INSTRUCTION: How many lines in the records contain the string "next"? Reply with the number alone.

Collected data entries
- - -
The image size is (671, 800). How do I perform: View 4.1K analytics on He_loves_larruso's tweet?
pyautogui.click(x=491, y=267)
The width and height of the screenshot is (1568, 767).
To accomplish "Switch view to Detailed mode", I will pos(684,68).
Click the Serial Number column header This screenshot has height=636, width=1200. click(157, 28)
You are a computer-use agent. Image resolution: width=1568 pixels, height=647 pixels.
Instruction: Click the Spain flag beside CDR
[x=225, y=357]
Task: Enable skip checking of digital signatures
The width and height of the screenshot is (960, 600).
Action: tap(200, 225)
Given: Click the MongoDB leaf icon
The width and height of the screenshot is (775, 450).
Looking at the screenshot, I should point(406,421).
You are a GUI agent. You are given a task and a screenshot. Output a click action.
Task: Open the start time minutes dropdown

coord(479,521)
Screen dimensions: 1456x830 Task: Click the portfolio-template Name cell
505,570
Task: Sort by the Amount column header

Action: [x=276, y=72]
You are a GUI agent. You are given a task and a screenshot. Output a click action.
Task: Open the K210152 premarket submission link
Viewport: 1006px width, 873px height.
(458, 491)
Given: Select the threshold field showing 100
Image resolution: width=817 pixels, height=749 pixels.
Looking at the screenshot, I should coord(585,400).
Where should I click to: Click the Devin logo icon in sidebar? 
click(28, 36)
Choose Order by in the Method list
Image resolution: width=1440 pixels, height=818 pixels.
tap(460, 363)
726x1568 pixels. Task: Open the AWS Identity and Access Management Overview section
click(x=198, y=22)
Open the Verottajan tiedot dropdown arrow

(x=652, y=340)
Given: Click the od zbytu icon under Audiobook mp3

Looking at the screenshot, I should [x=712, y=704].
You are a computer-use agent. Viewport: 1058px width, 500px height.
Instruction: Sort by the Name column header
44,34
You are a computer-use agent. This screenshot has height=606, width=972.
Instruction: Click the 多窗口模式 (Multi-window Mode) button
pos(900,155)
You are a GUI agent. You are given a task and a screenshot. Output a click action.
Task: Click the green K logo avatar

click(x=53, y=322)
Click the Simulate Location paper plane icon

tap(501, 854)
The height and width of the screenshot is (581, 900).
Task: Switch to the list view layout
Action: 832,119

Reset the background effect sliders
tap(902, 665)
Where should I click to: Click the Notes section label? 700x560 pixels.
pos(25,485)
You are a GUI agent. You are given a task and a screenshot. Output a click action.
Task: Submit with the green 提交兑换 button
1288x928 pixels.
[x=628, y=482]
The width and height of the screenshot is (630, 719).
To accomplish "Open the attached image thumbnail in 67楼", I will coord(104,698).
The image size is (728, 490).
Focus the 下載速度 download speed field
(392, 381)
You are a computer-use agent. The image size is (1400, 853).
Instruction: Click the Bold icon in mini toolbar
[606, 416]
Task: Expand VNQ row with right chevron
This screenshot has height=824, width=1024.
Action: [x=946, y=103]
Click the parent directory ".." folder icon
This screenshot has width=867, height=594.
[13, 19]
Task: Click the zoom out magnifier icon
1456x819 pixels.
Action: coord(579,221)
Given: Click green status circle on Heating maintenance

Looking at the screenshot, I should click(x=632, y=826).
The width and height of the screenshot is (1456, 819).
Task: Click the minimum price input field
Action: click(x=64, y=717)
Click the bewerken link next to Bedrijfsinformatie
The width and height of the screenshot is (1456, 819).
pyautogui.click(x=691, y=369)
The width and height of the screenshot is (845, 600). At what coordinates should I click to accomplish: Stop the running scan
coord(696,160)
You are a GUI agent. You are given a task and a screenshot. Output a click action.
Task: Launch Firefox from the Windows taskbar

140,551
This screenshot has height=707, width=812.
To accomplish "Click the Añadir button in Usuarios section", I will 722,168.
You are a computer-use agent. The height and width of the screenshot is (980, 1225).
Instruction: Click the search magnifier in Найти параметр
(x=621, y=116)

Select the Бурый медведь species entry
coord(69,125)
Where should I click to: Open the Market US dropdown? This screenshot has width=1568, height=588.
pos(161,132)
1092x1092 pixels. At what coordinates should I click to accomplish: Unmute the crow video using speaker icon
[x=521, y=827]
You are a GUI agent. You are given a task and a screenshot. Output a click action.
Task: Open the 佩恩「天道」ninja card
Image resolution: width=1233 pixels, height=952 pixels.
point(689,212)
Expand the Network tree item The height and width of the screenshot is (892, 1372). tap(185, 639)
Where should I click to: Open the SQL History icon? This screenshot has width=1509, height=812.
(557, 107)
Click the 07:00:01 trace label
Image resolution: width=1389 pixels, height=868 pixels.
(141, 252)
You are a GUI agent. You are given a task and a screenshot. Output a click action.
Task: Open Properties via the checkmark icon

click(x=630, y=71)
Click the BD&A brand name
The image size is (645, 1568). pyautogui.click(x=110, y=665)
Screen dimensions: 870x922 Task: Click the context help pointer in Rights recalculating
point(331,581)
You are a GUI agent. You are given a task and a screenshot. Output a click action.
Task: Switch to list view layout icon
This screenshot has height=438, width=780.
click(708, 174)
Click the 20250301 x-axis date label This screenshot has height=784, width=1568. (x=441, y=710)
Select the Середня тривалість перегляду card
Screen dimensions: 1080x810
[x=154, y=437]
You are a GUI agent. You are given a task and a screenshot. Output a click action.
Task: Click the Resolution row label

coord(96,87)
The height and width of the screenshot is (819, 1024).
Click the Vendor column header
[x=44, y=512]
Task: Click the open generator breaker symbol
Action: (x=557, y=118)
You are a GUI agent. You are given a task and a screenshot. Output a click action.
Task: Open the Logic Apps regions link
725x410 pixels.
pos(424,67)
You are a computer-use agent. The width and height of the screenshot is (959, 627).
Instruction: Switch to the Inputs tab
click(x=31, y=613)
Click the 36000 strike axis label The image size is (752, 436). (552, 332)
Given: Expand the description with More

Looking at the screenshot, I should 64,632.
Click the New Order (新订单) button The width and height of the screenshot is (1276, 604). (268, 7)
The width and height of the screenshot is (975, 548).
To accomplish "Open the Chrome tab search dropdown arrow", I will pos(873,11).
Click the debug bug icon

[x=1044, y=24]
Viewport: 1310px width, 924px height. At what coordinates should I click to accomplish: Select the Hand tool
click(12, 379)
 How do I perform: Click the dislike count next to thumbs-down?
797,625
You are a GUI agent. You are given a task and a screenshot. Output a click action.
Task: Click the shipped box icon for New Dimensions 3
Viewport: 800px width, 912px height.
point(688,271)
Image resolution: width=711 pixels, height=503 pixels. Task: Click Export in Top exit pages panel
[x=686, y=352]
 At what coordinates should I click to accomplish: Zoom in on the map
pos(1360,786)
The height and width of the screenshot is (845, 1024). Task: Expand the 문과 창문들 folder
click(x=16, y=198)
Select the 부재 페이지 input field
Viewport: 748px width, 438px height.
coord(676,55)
- - -
ANSWER BELOW: 2